Attention, class. Today’s new word is “contumacious.” It means stubborn or willfully disobedient, recalcitrant and obstinate—and it’s how a panel of federal judges described Governor Jerry Brown and his refusal to further reduce overcrowding in California prisons.
The three-judge panel of the 9th U.S. Circuit Court of Appeals threatened Brown with contempt of court if he kept it up and ordered his administration to come up with a plan within 21 days that deals with their concerns. The administration indicated it would appeal to the U.S. Supreme Court, which would be its second trip there.
Back in January, Brown declared victory in the seven-year struggle to meet federal court orders to reduce prison overcrowding and improve the lousy mental and physical health care afforded inmates, although the state failed to meet the requirements set by judges.
Brown said the “prison crisis is over” and California would no longer pour money down a “rat hole of incarceration.” The federal takeover followed years of prison horror stories, frequent inmate deaths, defiant mismanagement and, in the end, lawsuits.
The prison population, which peaked at 161,000, has been reduced to fewer than 120,000. But that is still more than 9,000 above what the courts decreed and way above the 81,000 inmates the prisons were designed to accommodate. The state has embarked upon a realignment that shifted monitoring and incarceration of certain low-level offenders to authorities at overcrowded local jails. But it is not enough.

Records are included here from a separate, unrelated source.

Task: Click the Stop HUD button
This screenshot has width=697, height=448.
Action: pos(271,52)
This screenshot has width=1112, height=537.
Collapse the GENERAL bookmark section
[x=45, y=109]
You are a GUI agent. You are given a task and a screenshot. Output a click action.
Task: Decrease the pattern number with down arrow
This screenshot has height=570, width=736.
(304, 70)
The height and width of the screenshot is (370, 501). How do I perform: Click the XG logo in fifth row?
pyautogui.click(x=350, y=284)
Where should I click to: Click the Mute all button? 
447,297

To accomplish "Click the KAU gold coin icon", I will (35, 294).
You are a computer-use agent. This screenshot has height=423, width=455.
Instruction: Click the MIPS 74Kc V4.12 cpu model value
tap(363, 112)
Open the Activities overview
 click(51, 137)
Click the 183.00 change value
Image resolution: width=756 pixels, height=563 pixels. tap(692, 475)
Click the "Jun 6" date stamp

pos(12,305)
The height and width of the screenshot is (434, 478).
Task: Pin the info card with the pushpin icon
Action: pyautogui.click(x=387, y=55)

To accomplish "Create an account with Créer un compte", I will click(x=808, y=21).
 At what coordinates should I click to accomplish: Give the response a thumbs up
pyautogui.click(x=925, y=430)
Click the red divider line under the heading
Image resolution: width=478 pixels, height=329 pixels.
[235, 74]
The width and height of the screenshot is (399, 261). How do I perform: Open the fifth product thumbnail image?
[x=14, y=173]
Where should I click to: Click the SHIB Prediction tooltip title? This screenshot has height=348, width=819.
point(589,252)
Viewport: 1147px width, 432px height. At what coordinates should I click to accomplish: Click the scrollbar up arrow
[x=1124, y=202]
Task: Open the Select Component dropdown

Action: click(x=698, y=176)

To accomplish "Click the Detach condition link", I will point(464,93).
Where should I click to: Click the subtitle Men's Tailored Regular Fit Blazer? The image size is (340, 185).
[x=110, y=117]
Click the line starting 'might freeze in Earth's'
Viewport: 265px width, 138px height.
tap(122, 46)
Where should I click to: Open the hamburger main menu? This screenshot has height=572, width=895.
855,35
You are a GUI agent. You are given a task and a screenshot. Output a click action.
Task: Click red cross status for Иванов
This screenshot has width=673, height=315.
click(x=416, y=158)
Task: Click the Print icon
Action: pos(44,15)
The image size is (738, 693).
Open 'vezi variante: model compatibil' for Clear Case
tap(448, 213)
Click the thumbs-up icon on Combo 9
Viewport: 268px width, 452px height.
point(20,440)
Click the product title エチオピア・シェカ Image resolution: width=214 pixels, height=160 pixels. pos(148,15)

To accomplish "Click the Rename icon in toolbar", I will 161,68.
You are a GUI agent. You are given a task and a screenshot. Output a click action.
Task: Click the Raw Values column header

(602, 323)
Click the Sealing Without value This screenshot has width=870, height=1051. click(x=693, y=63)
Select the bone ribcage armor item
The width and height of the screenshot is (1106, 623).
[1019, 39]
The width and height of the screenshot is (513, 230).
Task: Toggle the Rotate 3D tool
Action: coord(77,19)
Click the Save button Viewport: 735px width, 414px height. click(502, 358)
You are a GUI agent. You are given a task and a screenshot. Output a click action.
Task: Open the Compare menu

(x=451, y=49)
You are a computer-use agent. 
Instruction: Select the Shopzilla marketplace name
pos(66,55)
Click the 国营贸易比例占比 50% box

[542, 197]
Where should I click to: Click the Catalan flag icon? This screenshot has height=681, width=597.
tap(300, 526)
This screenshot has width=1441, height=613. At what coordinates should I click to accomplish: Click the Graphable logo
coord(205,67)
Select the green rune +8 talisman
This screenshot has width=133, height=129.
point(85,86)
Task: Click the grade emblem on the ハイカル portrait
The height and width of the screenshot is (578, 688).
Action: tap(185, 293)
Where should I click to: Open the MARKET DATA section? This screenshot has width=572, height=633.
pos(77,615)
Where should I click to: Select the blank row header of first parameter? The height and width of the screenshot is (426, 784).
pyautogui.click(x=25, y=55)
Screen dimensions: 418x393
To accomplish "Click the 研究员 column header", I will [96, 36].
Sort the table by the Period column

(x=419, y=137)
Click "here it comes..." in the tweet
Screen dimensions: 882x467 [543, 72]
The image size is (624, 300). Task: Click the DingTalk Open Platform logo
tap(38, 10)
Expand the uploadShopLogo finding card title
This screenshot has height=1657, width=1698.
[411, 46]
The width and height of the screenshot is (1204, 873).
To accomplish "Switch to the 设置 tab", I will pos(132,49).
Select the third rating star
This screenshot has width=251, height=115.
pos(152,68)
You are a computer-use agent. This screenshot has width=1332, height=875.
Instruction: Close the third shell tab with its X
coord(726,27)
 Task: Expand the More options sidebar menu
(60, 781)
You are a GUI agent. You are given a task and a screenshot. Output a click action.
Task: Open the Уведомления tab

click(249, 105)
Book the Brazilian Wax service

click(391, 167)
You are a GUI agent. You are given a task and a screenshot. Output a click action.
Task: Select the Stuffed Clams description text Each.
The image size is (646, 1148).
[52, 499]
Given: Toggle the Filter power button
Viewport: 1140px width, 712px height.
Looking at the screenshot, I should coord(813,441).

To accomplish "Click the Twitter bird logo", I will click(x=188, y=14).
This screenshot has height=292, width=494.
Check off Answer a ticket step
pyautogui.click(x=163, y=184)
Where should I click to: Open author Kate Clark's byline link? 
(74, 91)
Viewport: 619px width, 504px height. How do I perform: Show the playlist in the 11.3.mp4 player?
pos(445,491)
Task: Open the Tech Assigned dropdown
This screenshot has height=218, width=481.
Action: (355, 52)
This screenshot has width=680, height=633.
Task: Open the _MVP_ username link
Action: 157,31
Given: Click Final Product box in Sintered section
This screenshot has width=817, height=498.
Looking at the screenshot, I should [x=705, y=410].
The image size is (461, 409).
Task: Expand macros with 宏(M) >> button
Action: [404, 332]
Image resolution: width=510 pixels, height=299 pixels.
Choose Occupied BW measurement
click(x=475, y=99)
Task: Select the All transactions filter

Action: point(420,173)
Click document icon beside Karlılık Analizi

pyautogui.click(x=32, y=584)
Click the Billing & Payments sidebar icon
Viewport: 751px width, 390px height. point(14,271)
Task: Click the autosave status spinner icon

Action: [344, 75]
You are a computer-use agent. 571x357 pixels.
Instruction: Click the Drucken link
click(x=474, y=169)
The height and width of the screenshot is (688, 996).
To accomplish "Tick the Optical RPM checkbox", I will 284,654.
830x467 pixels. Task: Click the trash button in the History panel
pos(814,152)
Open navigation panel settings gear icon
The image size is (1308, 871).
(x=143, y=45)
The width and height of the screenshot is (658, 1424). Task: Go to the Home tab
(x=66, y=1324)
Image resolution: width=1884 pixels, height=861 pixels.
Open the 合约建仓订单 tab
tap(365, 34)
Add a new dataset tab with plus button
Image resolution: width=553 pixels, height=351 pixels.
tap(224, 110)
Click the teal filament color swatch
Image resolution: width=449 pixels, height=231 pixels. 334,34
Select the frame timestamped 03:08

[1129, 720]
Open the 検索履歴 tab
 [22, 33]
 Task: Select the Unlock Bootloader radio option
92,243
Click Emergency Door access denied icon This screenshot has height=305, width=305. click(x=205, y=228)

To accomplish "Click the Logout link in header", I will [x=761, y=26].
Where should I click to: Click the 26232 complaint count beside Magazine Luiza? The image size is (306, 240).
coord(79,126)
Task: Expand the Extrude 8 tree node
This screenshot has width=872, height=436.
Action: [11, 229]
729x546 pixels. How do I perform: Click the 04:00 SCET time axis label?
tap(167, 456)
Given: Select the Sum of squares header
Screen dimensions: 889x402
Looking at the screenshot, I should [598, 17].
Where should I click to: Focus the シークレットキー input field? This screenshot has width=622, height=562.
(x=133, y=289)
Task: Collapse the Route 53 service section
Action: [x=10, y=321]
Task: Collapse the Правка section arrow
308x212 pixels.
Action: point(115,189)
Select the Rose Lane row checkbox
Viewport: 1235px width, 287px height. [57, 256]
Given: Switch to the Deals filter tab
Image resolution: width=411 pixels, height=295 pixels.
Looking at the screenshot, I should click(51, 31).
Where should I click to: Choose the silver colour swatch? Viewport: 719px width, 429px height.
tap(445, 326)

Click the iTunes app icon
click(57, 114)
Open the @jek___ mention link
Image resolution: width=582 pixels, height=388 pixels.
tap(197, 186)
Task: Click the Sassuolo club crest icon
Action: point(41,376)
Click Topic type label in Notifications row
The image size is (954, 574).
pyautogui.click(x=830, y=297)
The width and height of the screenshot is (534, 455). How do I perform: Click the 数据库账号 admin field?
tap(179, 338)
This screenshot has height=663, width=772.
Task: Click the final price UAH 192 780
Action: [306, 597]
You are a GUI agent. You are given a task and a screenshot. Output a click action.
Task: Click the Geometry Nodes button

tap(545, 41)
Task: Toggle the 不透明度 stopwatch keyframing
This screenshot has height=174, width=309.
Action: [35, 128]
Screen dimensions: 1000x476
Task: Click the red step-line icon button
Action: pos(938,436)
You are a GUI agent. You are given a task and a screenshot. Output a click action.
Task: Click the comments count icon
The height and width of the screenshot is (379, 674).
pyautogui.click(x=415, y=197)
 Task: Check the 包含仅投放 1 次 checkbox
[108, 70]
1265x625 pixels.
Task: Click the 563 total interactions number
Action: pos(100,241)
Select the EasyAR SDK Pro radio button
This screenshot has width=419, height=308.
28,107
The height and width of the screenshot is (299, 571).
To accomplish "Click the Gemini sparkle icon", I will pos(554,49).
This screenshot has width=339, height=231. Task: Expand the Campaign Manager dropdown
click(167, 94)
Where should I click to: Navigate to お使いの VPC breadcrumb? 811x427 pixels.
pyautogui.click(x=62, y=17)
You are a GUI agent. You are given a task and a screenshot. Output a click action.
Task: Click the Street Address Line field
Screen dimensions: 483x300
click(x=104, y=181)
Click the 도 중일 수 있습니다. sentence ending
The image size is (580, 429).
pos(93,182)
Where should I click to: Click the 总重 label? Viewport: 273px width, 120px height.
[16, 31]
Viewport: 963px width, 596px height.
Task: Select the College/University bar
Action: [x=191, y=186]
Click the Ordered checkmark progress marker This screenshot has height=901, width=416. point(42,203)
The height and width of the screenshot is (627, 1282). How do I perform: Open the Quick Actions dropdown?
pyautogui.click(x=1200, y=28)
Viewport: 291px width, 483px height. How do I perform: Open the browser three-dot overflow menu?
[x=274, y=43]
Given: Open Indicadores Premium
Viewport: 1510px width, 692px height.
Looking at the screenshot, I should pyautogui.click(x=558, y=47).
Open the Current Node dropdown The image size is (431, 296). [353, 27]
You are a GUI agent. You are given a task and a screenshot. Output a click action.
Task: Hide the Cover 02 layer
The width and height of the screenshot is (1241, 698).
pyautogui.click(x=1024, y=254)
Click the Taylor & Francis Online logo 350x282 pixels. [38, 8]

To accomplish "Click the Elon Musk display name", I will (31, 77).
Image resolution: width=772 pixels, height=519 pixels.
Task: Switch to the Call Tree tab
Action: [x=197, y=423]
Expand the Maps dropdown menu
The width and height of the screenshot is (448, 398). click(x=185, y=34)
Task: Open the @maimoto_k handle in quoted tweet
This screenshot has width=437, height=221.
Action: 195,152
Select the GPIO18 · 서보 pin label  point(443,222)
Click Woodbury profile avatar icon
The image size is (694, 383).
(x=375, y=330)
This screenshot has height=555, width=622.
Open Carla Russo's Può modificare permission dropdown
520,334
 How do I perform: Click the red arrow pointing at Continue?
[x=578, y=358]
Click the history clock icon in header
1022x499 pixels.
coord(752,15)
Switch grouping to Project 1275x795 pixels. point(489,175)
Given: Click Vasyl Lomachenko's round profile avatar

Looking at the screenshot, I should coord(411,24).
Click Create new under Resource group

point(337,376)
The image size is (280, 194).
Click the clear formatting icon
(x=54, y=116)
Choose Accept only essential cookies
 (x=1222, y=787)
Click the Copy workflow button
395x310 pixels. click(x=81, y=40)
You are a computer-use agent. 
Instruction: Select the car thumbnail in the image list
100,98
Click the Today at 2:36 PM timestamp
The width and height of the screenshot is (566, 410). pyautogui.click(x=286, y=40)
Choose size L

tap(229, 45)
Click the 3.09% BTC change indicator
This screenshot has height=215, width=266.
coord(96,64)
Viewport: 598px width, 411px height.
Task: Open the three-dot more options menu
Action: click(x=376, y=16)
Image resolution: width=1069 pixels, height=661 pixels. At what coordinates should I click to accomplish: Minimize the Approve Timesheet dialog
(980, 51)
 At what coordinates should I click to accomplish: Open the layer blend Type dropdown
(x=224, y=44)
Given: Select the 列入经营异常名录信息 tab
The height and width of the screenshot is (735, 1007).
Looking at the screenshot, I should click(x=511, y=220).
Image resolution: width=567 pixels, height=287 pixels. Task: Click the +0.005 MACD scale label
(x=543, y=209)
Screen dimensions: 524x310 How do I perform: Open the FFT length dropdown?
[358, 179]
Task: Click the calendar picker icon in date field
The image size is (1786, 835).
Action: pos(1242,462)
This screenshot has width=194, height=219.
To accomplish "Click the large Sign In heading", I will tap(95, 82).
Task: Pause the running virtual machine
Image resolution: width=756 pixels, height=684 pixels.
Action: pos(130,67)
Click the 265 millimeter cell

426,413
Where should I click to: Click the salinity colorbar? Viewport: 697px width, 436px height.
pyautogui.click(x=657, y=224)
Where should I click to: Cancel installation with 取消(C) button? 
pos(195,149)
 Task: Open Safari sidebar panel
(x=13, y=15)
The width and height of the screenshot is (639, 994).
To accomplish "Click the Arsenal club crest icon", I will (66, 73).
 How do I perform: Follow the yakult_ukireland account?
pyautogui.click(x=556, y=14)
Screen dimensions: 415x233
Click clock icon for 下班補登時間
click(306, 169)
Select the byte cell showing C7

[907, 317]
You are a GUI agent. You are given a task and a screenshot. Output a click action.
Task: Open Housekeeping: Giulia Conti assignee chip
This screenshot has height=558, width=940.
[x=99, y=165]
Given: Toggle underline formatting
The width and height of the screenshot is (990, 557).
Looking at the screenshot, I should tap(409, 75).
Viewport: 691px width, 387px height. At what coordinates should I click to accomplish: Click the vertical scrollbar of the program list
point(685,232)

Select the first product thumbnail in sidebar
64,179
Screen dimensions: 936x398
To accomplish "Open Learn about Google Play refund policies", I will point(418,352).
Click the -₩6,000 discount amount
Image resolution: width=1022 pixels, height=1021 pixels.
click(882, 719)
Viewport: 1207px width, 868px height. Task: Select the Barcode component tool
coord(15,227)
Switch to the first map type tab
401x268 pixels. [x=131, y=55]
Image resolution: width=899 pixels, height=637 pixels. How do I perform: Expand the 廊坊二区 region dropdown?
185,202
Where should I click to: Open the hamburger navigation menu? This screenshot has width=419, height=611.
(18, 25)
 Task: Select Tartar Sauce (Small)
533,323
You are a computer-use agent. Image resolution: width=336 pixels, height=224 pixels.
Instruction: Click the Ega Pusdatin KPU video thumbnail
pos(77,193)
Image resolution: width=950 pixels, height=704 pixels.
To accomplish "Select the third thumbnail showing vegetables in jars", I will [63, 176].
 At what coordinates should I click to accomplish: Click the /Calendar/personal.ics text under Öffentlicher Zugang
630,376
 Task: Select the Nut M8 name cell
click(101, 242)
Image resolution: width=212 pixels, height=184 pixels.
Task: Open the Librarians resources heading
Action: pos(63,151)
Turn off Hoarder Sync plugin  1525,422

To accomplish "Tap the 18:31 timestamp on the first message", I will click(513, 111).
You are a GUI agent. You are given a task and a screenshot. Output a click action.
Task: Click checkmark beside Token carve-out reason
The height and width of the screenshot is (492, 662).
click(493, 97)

The U.S. Supreme Court told the state in 2011 that it had no choice but to abide by federal court rulings and the Court of Appeals reiterated that demand on Thursday, as expected.
The court acknowledged the progress made so far by the state, but also noted the rocky road ahead. “What further steps they will take in order to comply is equally clear: None,” they wrote.
If Brown and his administration fail to heed the court’s demands, “they will without further delay be subject to findings of contempt, individually and collectively,” the court said. “We make this observation reluctantly, but with determination that defendants will not be allowed to continue to violate the requirements of the Constitution of the United States.”